(Bloomberg) — Rockefeller Asset Administration is the newest cash supervisor to capitalize on the muni ETF increase.
The New York-based division of Rockefeller Capital Administration is launching its first actively managed mounted revenue exchange-traded funds. The merchandise, which can be managed by a trio of portfolio managers who joined earlier this yr from Invesco Ltd., will concentrate on lower-rated bonds.
There are actually greater than 100 muni ETFs with a mixed $131 billion as asset managers vie to seize cash that’s been flowing into the low-cost and easy-to-trade merchandise. Goldman Sachs Asset Administration and PGIM have each launched new funds this yr.
Demand has been notably sturdy for high-yield muni bonds. The securities are outperforming even US company high-yield bonds thus far this yr, returning over 6%, in accordance with Bloomberg indexes.
“We consider higher-yielding municipals characterize a extremely compelling asset class,” stated Alex Petrone, director of mounted revenue at Rockefeller Asset Administration. She stated the securities have a low correlation with equities, which implies that they may present a buffer for buyers when there may be weak point within the inventory market.

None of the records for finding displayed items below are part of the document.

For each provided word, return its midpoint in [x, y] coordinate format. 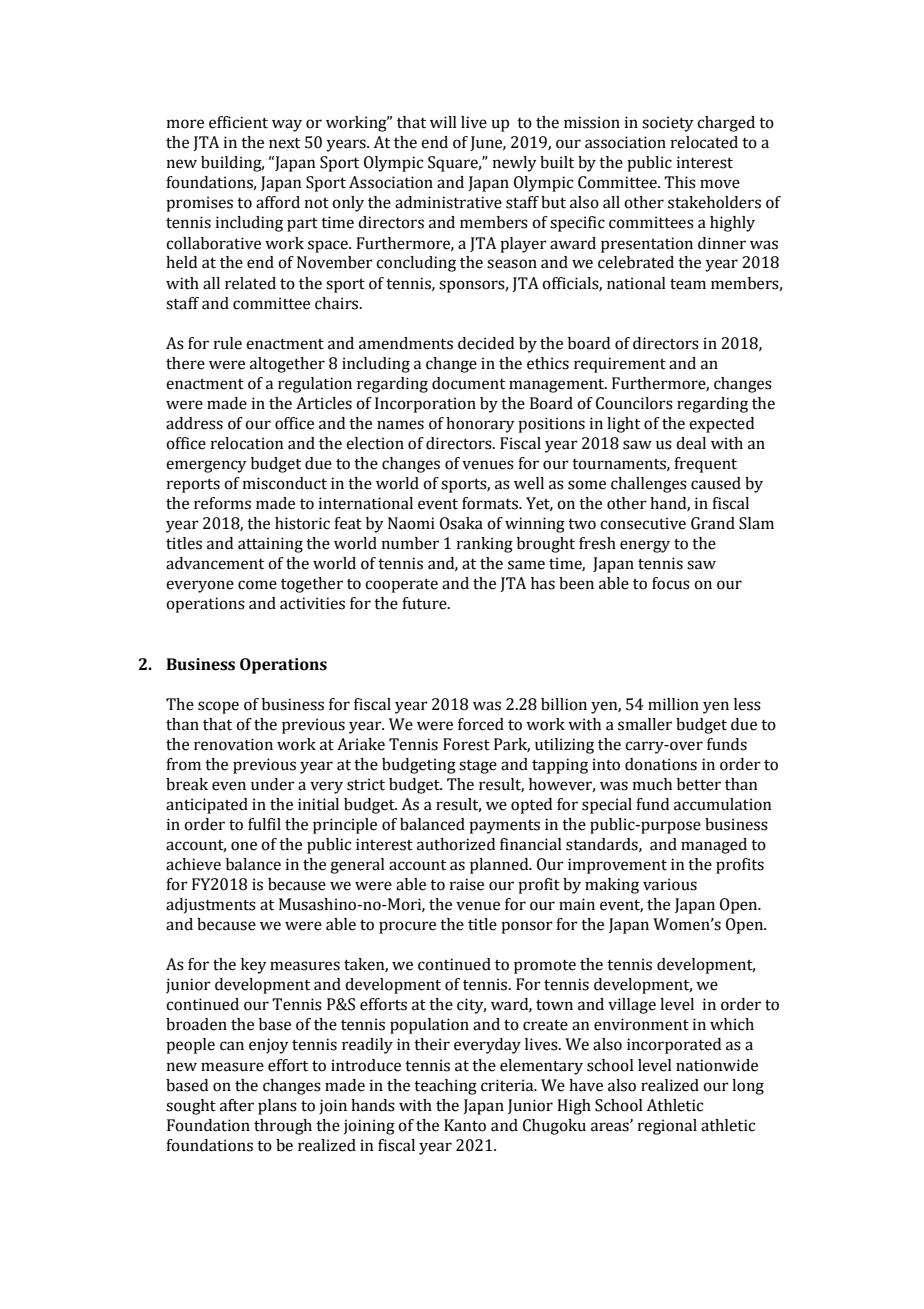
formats [491, 503]
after [237, 1105]
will [443, 122]
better [699, 784]
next [284, 143]
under [273, 784]
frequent [705, 465]
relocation [247, 443]
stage [478, 767]
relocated [704, 142]
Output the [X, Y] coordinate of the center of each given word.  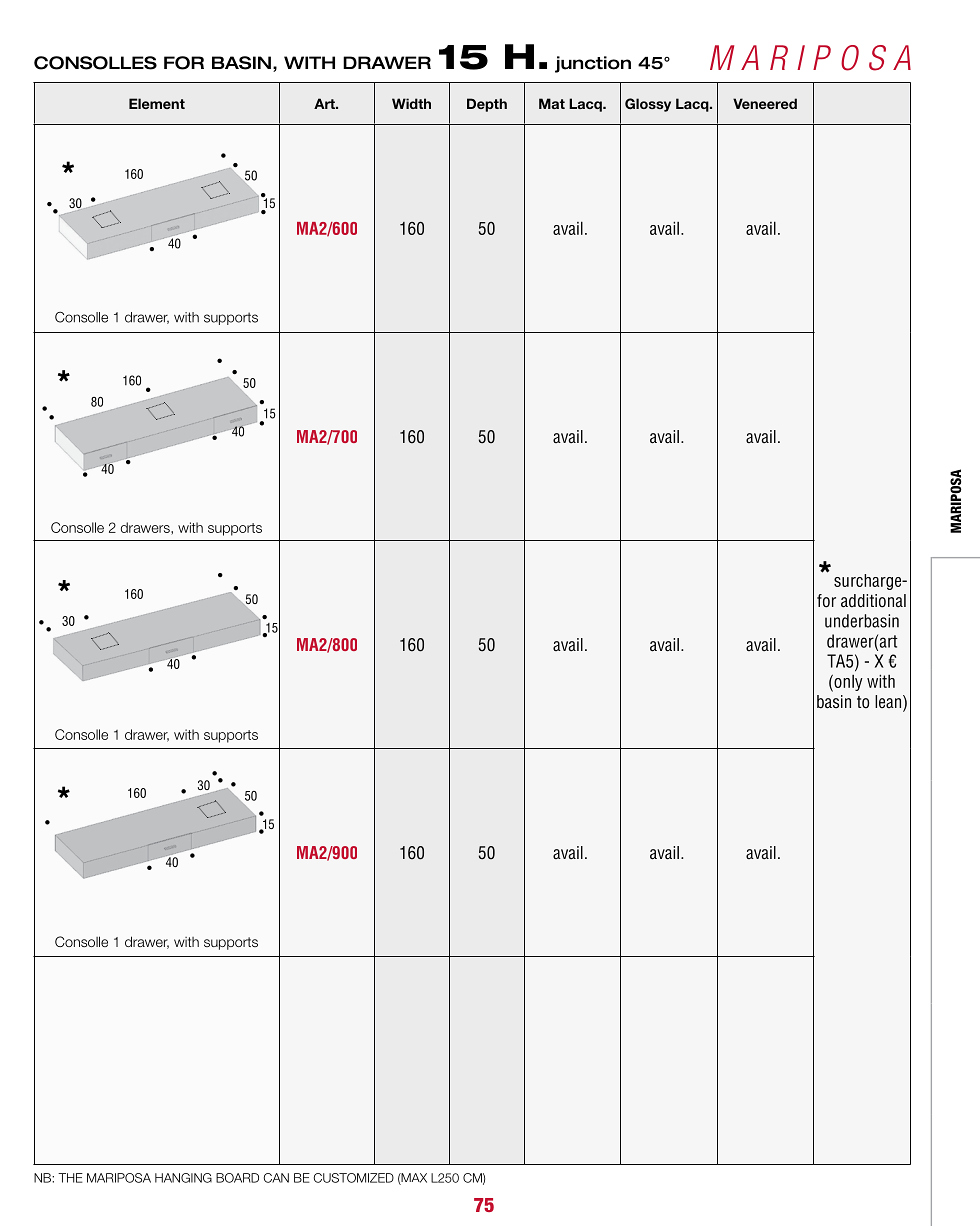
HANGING [183, 1178]
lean [888, 701]
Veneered [765, 103]
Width [411, 103]
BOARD [237, 1178]
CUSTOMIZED [353, 1178]
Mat [552, 103]
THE [70, 1178]
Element [157, 103]
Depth [487, 105]
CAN [276, 1178]
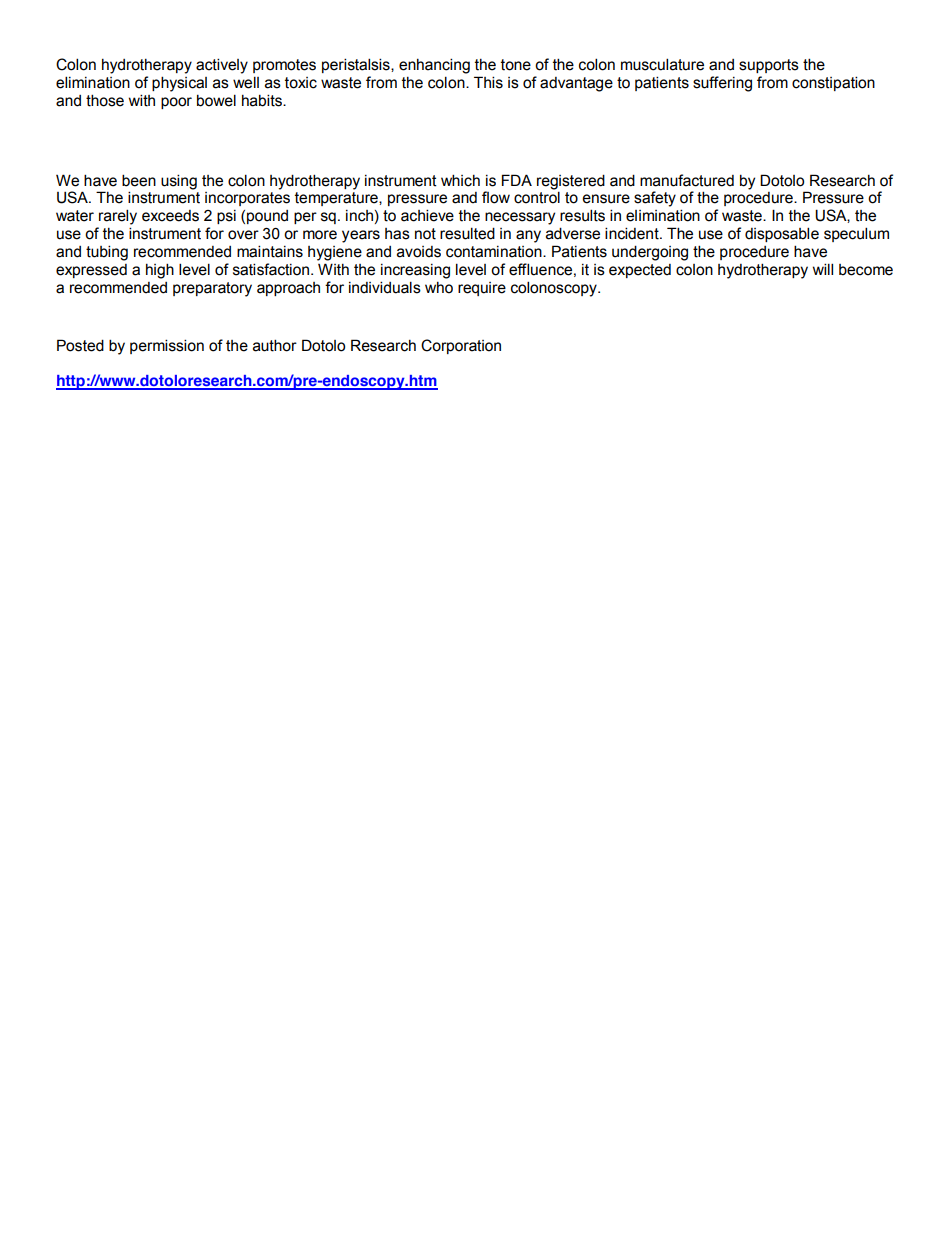 The width and height of the screenshot is (952, 1233). Describe the element at coordinates (179, 84) in the screenshot. I see `physical` at that location.
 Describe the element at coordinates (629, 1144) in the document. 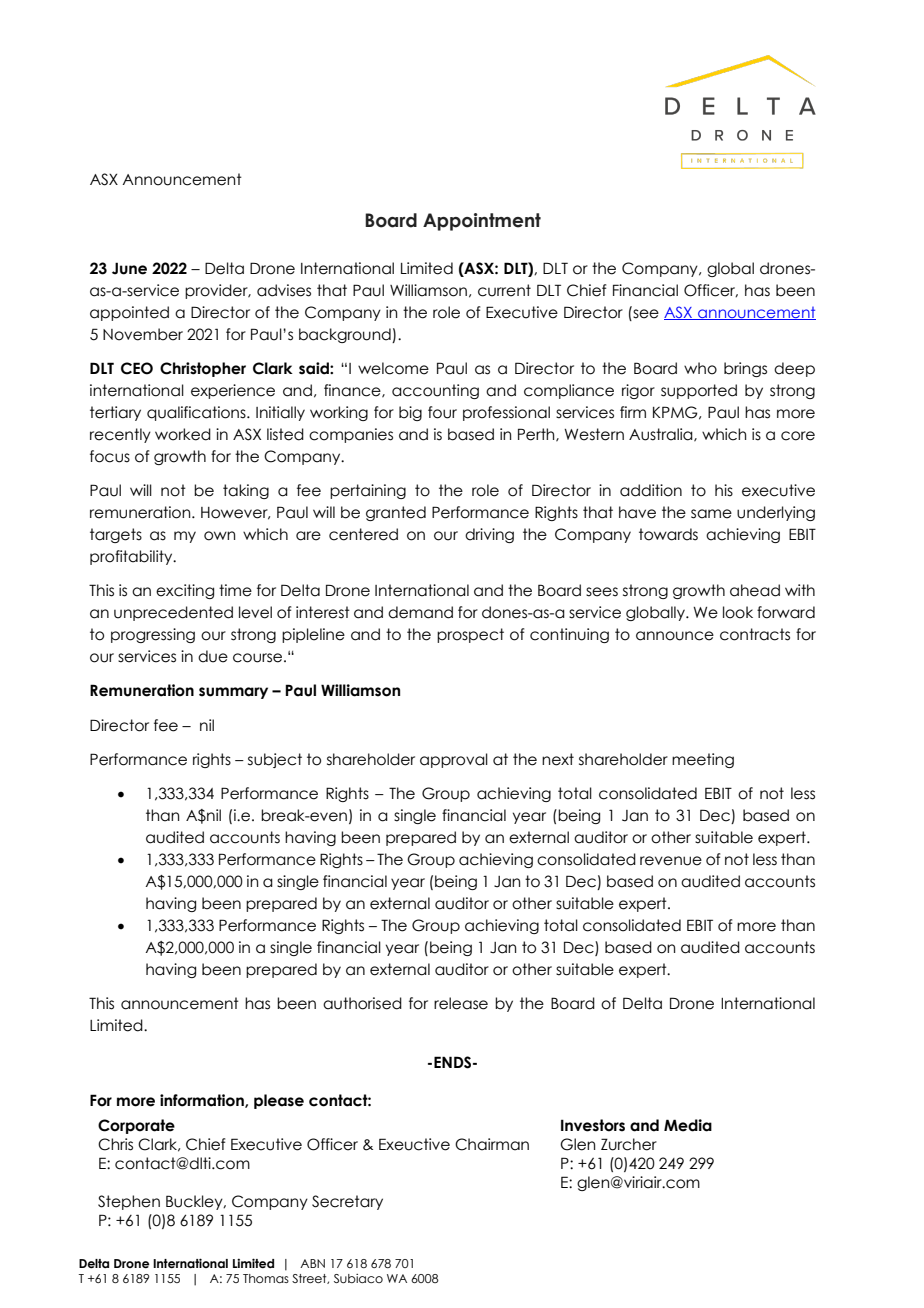

I see `Zurcher` at that location.
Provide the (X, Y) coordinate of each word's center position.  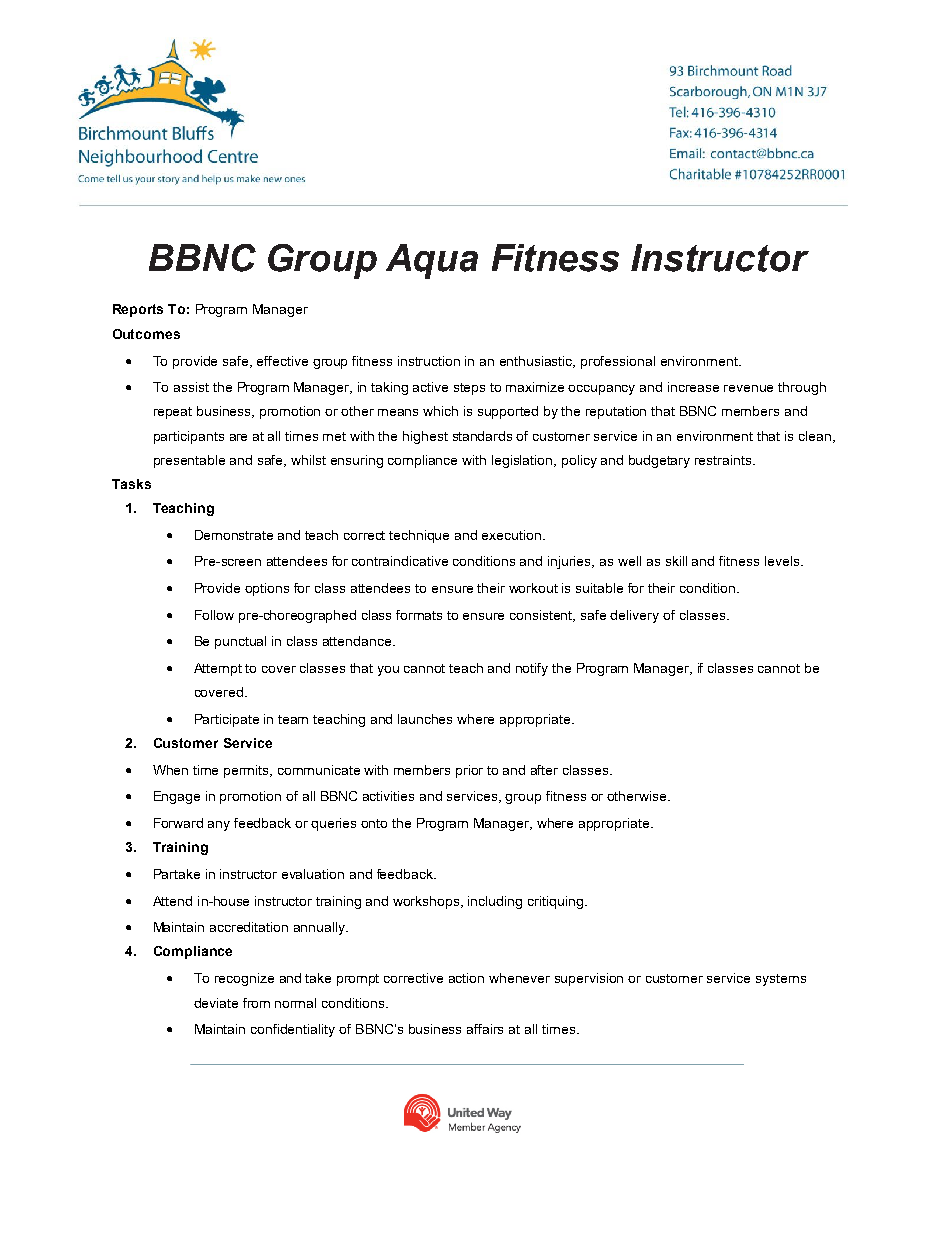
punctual (240, 642)
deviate (216, 1003)
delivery (634, 616)
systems (781, 980)
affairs (485, 1029)
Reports (138, 310)
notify (532, 669)
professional (618, 362)
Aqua (432, 261)
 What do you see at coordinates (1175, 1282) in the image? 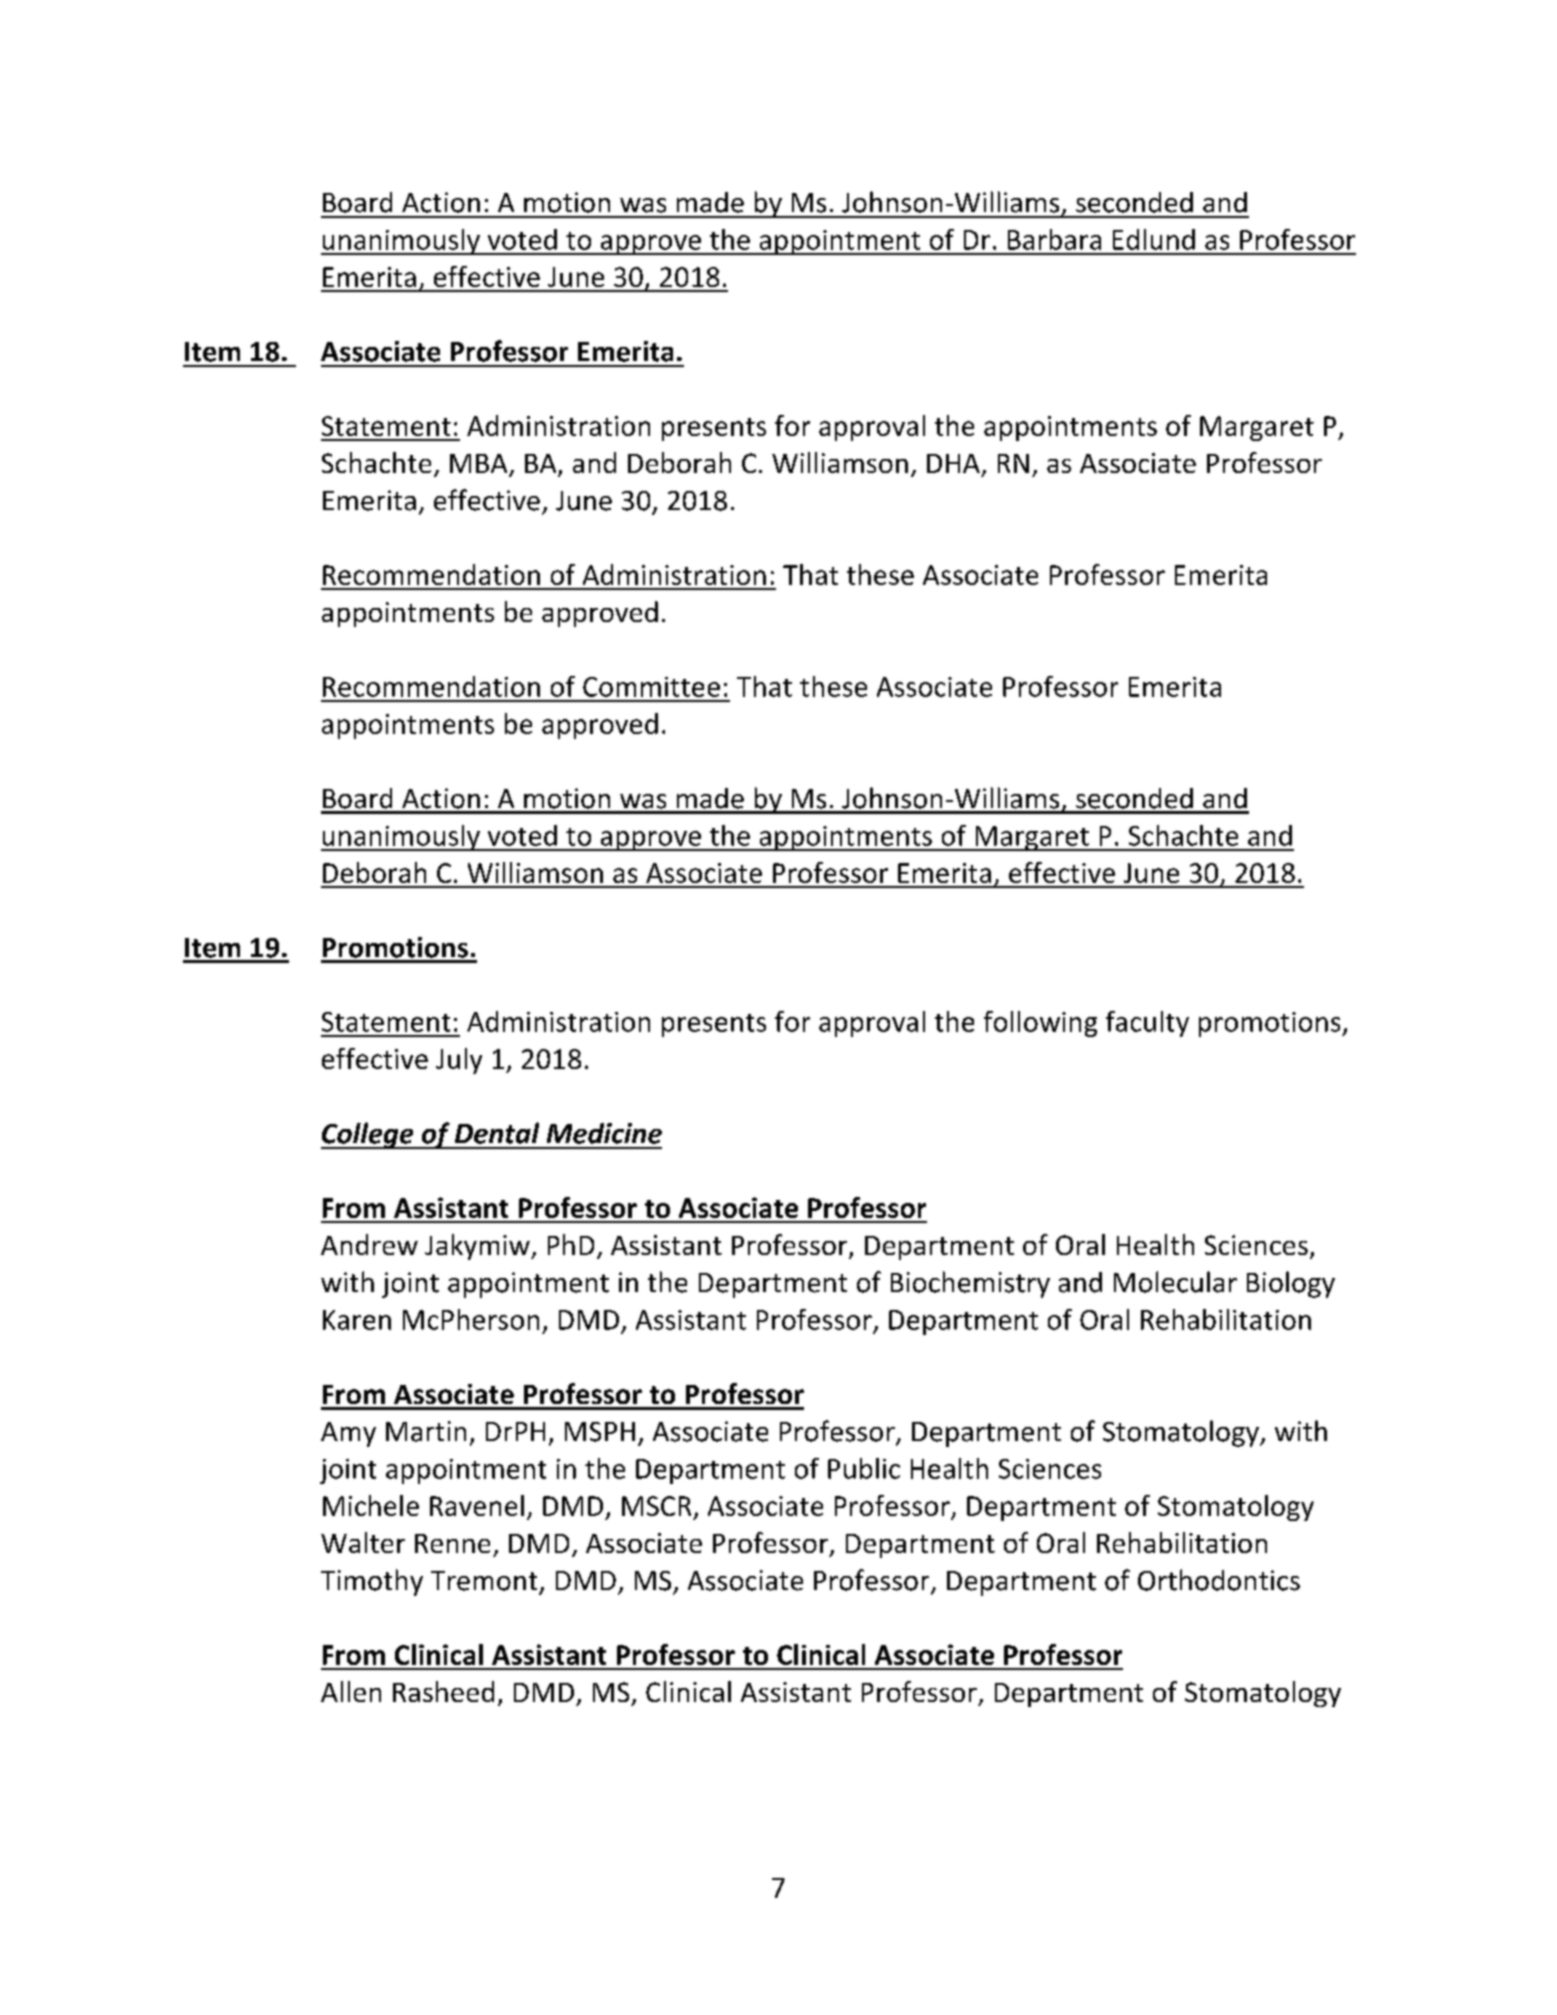
I see `Molecular` at bounding box center [1175, 1282].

Scott Cottier, Mark DeMitry, and Michael Camarella, who beforehand helped oversee high-yield muni funds at Invesco, will handle the funds.
The Rockefeller Opportunistic Municipal Bond ETF, which is able to commerce with the ticker RMOP, will sometimes make investments no less than 50% of its whole belongings in municipal bonds which have a credit standing of BBB+ or Baa1 or decrease.
The corporate can also be launching the Rockefeller California Municipal Bond ETF and the Rockefeller New York Municipal Bond ETF, which is able to put money into tax-exempt bonds in these states. These funds probably attraction to buyers seeking to protect their revenue from excessive state taxes.
These two funds can make investments as much as 25% of their belongings in muni bonds which can be beneath investment-grade.